第19章 恋柱と蛇柱
「伊黒さんは蜜璃ちゃんに対して、私みたいな話し方はすぐにはできないだろうけど。でも、私は蜜璃ちゃんと伊黒さんの雰囲気の方が好きよ。ほんわかとしてて、温かくて、癒されるのよ。
それぞれでいいと思うわ。それに、蜜璃ちゃんも伊黒さんに聞きたいこととか話したいこととかあったら、遠慮せずに一杯話していいと思うよ。ね、伊黒さん」
「…」
なぜか、伊黒さんが鳩が豆鉄砲を食ったような、そんな驚いた表情をしている。何とか話を反らしているのだから、話を合わせてもらわないと。
「ねっ!そうよね、伊黒さんッ!」
少しだけ強めに、そして強調して名前を呼ぶ。
「あ、ああ。甘露寺ならいつでも遠慮はいらない」
始めは私の意図したものが全く伝わっていなかったけど、流石に気づいてくれたようだ。
これで蜜璃ちゃんに勘違いされたままにだったら、私は伊黒さんにものすごーくネチネチネチネチと言われ続けるだろう。

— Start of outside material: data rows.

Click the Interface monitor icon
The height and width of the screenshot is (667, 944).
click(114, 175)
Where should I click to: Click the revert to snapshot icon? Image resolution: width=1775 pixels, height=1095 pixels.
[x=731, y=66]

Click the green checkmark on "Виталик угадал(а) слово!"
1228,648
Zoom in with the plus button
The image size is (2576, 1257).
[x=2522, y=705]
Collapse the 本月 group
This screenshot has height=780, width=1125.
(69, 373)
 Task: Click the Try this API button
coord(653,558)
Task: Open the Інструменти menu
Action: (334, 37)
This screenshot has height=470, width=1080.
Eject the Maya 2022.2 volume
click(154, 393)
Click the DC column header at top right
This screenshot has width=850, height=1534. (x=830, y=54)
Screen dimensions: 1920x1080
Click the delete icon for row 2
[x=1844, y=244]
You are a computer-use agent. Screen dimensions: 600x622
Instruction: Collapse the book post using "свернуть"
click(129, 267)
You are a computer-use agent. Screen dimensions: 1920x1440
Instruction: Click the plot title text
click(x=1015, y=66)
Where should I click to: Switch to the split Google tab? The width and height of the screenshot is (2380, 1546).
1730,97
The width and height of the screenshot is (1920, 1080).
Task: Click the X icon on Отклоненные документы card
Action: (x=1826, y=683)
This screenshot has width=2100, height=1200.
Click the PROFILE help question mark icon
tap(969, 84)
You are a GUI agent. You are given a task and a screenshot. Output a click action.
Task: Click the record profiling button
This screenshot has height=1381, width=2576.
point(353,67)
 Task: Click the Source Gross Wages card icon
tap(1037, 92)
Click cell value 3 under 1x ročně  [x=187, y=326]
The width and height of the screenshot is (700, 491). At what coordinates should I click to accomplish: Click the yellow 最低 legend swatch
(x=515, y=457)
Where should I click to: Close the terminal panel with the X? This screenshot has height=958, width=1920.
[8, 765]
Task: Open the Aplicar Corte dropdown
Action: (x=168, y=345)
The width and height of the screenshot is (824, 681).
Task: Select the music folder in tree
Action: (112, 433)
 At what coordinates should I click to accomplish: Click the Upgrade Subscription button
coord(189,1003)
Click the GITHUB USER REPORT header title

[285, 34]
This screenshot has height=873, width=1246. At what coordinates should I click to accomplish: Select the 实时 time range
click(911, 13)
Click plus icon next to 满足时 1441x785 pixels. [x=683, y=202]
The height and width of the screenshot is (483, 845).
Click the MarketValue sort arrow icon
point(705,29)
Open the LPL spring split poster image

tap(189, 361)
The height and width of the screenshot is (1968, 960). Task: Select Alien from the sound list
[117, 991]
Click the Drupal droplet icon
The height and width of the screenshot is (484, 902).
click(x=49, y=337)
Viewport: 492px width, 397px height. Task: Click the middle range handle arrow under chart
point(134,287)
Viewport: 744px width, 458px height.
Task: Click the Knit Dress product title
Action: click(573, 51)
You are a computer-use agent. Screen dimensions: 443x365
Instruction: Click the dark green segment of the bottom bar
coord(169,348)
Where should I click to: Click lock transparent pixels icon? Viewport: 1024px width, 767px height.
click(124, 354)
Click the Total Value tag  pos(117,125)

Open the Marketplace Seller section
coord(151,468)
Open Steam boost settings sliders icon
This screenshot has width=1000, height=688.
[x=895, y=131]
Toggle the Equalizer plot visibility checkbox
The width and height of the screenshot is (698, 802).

間違いない。今日のこのちょっとの時間でもネチネチ言われたんだし。
実際自分に向けられると、結構胃にくる。これ以上のネチネチは遠慮したい。
「ほら、伊黒さんもそう言ってるから遠慮しないでね。そしたら、伊黒さんともっと仲良くなれるよ」
掩護射撃ではないが、伊黒さんと仲良くなってもらうために声をかける。
「ふふ。ありがとう、ノブちゃん、伊黒さん」
「さぁ、残りを食べちゃおう」
「そうね。本当においしいから、すぐになくなっちゃうわ」
そう言いながら、本当になくなっていくので、見ているこっちまで気持ちよくなる。
「「ごちそうさまでした」」
同じタイミングだった。私が一個のおはぎを食べる間に、蜜璃ちゃんも完食だ。本当に驚いてしまう。こんなに細いのにどこに入っていくのだろう。
「そう言えば、今日は二人ともお休み…な訳ないか。隊服だもんね」
二人でお出掛けなら、伊黒さんはともかく、蜜璃ちゃんは私服だろう。
「伊黒さんが誘ってくれて、お昼ご飯一緒に食べてきたの」
「そっか。それで、そのあとの甘いもので、ここ?」
「食べに来たというより、ノブちゃんにお土産を買いにね」
「えっ?何で私?」
まさか自分に?何も聞いていない。
「ノブちゃんに会いに行くところだったのよ」
「ええ?突然どうしたの?」
頭の中はクエスチョンマークがいっぱいだ。